→ **WHAT THIS TASK INVOLVES**
Please restate the following records word for word.

--- GIVEN DATA Enclosed Below ---

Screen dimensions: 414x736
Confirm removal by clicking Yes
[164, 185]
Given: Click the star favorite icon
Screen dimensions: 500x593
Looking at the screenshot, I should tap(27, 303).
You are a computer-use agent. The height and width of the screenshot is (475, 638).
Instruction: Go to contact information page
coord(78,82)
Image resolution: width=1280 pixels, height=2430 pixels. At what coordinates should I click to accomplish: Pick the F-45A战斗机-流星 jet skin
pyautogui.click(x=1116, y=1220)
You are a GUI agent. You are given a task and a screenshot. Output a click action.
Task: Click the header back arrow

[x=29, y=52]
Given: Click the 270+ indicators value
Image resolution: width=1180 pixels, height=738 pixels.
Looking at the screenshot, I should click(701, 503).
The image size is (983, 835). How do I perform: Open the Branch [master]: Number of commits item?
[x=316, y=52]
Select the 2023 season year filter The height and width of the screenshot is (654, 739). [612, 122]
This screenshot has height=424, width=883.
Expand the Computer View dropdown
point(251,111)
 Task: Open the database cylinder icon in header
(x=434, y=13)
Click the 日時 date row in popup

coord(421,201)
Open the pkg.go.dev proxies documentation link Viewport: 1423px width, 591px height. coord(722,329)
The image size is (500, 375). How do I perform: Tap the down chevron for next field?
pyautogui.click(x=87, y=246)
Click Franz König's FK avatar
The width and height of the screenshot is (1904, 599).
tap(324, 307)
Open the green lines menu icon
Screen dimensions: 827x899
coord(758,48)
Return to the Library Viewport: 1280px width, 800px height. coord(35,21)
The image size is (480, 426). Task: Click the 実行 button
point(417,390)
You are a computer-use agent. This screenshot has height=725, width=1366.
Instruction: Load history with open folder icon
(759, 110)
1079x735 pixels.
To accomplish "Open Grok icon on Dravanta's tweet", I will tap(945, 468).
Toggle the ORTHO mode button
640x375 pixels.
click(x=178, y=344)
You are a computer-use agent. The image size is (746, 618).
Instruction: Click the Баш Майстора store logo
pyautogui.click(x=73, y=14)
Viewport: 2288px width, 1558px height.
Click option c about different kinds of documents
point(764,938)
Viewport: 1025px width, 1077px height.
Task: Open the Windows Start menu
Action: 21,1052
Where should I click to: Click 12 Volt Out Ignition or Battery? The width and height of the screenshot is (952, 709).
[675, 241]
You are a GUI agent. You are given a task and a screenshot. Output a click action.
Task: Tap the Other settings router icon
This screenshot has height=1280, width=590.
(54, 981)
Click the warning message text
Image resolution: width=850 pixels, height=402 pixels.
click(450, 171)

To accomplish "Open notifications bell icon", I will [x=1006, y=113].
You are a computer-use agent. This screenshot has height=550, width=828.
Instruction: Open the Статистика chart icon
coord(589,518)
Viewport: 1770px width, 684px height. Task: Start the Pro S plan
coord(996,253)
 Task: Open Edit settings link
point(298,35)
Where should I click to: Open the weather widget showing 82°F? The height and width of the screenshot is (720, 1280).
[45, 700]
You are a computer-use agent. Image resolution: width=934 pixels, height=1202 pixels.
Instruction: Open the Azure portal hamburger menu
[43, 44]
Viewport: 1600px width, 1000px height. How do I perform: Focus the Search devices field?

--- End of Enclosed GIVEN DATA ---

→ **TASK ANSWER**
Screen dimensions: 414x736
Confirm removal by clicking Yes
[164, 185]
Given: Click the star favorite icon
Screen dimensions: 500x593
Looking at the screenshot, I should tap(27, 303).
You are a computer-use agent. The height and width of the screenshot is (475, 638).
Instruction: Go to contact information page
coord(78,82)
Image resolution: width=1280 pixels, height=2430 pixels. At what coordinates should I click to accomplish: Pick the F-45A战斗机-流星 jet skin
pyautogui.click(x=1116, y=1220)
You are a GUI agent. You are given a task and a screenshot. Output a click action.
Task: Click the header back arrow

[x=29, y=52]
Given: Click the 270+ indicators value
Image resolution: width=1180 pixels, height=738 pixels.
Looking at the screenshot, I should click(701, 503).
The image size is (983, 835). How do I perform: Open the Branch [master]: Number of commits item?
[x=316, y=52]
Select the 2023 season year filter The height and width of the screenshot is (654, 739). [612, 122]
This screenshot has height=424, width=883.
Expand the Computer View dropdown
point(251,111)
 Task: Open the database cylinder icon in header
(x=434, y=13)
Click the 日時 date row in popup

coord(421,201)
Open the pkg.go.dev proxies documentation link Viewport: 1423px width, 591px height. coord(722,329)
The image size is (500, 375). How do I perform: Tap the down chevron for next field?
pyautogui.click(x=87, y=246)
Click Franz König's FK avatar
The width and height of the screenshot is (1904, 599).
tap(324, 307)
Open the green lines menu icon
Screen dimensions: 827x899
coord(758,48)
Return to the Library Viewport: 1280px width, 800px height. coord(35,21)
The image size is (480, 426). Task: Click the 実行 button
point(417,390)
You are a computer-use agent. This screenshot has height=725, width=1366.
Instruction: Load history with open folder icon
(759, 110)
1079x735 pixels.
To accomplish "Open Grok icon on Dravanta's tweet", I will tap(945, 468).
Toggle the ORTHO mode button
640x375 pixels.
click(x=178, y=344)
You are a computer-use agent. The image size is (746, 618).
Instruction: Click the Баш Майстора store logo
pyautogui.click(x=73, y=14)
Viewport: 2288px width, 1558px height.
Click option c about different kinds of documents
point(764,938)
Viewport: 1025px width, 1077px height.
Task: Open the Windows Start menu
Action: 21,1052
Where should I click to: Click 12 Volt Out Ignition or Battery? The width and height of the screenshot is (952, 709).
[675, 241]
You are a GUI agent. You are given a task and a screenshot. Output a click action.
Task: Tap the Other settings router icon
This screenshot has height=1280, width=590.
(54, 981)
Click the warning message text
Image resolution: width=850 pixels, height=402 pixels.
click(450, 171)

To accomplish "Open notifications bell icon", I will [x=1006, y=113].
You are a computer-use agent. This screenshot has height=550, width=828.
Instruction: Open the Статистика chart icon
coord(589,518)
Viewport: 1770px width, 684px height. Task: Start the Pro S plan
coord(996,253)
 Task: Open Edit settings link
point(298,35)
Where should I click to: Open the weather widget showing 82°F? The height and width of the screenshot is (720, 1280).
[45, 700]
You are a computer-use agent. Image resolution: width=934 pixels, height=1202 pixels.
Instruction: Open the Azure portal hamburger menu
[43, 44]
Viewport: 1600px width, 1000px height. How do I perform: Focus the Search devices field?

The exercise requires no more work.